The problem provides the dimensions of the room:
The length of the room is $$5 \text{ m}$$.
The breadth (or width) of the room is $$4 \text{ m}$$.
The height of the room is $$3 \text{ m}$$.

**step2** Identifying the surfaces to be whitewashed

We need to whitewash the walls of the room and the ceiling. This means we do not need to whitewash the floor.
The walls consist of two pairs of rectangles:
- Two walls with dimensions of length by height.
- Two walls with dimensions of breadth by height.
The ceiling has dimensions of length by breadth.

**step3** Calculating the area of the walls

First, let's calculate the area of the two walls that have the length and height dimensions.
Area of one wall (length × height) = $$5 \text{ m} \times 3 \text{ m} = 15 \text{ m}^2$$
Since there are two such walls, the total area for these two walls is $$2 \times 15 \text{ m}^2 = 30 \text{ m}^2$$.
Next, let's calculate the area of the two walls that have the breadth and height dimensions.
Area of one wall (breadth × height) = $$4 \text{ m} \times 3 \text{ m} = 12 \text{ m}^2$$
Since there are two such walls, the total area for these two walls is $$2 \times 12 \text{ m}^2 = 24 \text{ m}^2$$.
The total area of all four walls is the sum of these two results:
Total area of walls = $$30 \text{ m}^2 + 24 \text{ m}^2 = 54 \text{ m}^2$$.

**step4** Calculating the area of the ceiling

Now, let's calculate the area of the ceiling.
The ceiling has dimensions of length by breadth.
Area of the ceiling = $$5 \text{ m} \times 4 \text{ m} = 20 \text{ m}^2$$.

**step5** Calculating the total area to be whitewashed

The total area to be whitewashed is the sum of the total area of the walls and the area of the ceiling.
Total area = Total area of walls + Area of ceiling
Total area = $$54 \text{ m}^2 + 20 \text{ m}^2 = 74 \text{ m}^2$$.

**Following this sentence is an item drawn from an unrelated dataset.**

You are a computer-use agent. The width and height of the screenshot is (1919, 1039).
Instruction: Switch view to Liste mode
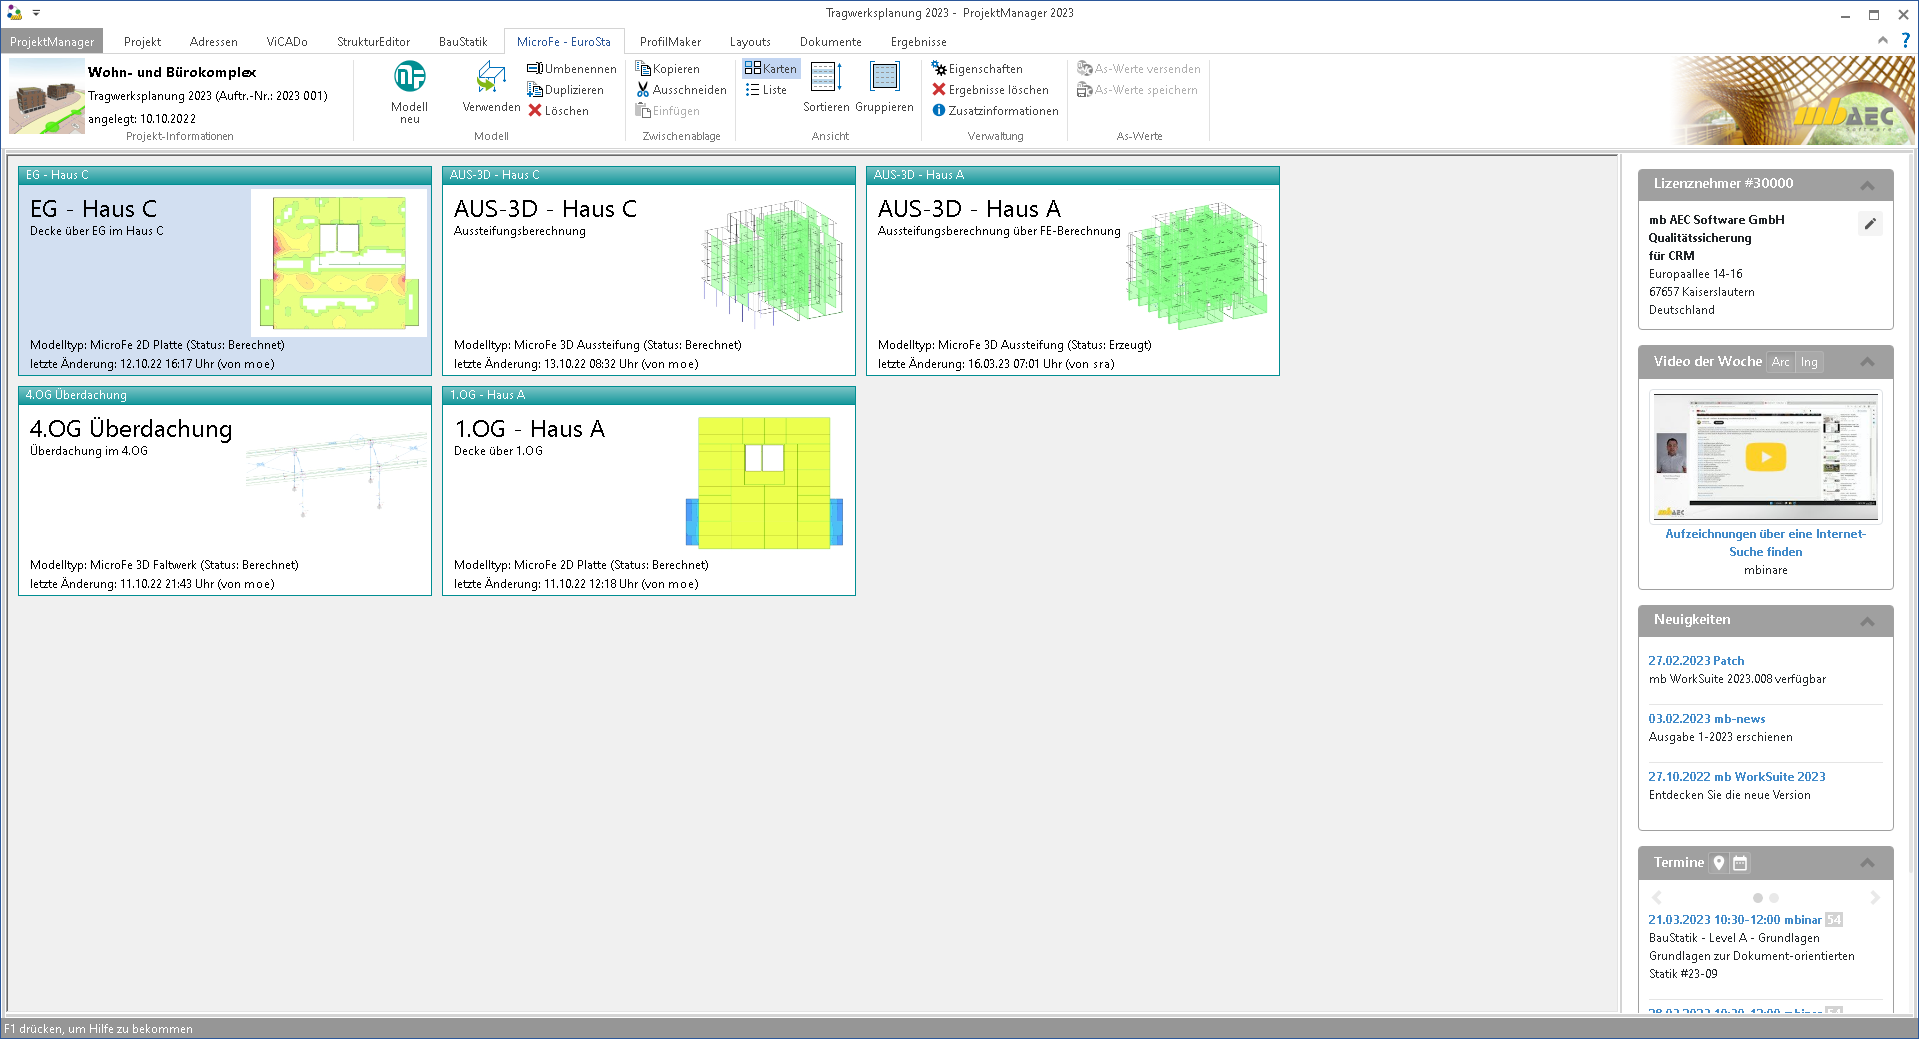[x=766, y=90]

**step6** Calculating the total cost of whitewashing

The rate of whitewashing is given as $$₹7.50$$ per square meter.
To find the total cost, we multiply the total area to be whitewashed by the rate per square meter.
Total cost = Total area × Rate per square meter
Total cost = $$74 \text{ m}^2 \times ₹7.50/\text{m}^2$$
Total cost = $$74 \times ₹7.50$$
To calculate $$74 \times 7.50$$:
$$74 \times 7 = 518$$
$$74 \times 0.50 = 74 \div 2 = 37$$
So, $$518 + 37 = 555$$.
Therefore, the total cost of whitewashing is $$₹555$$.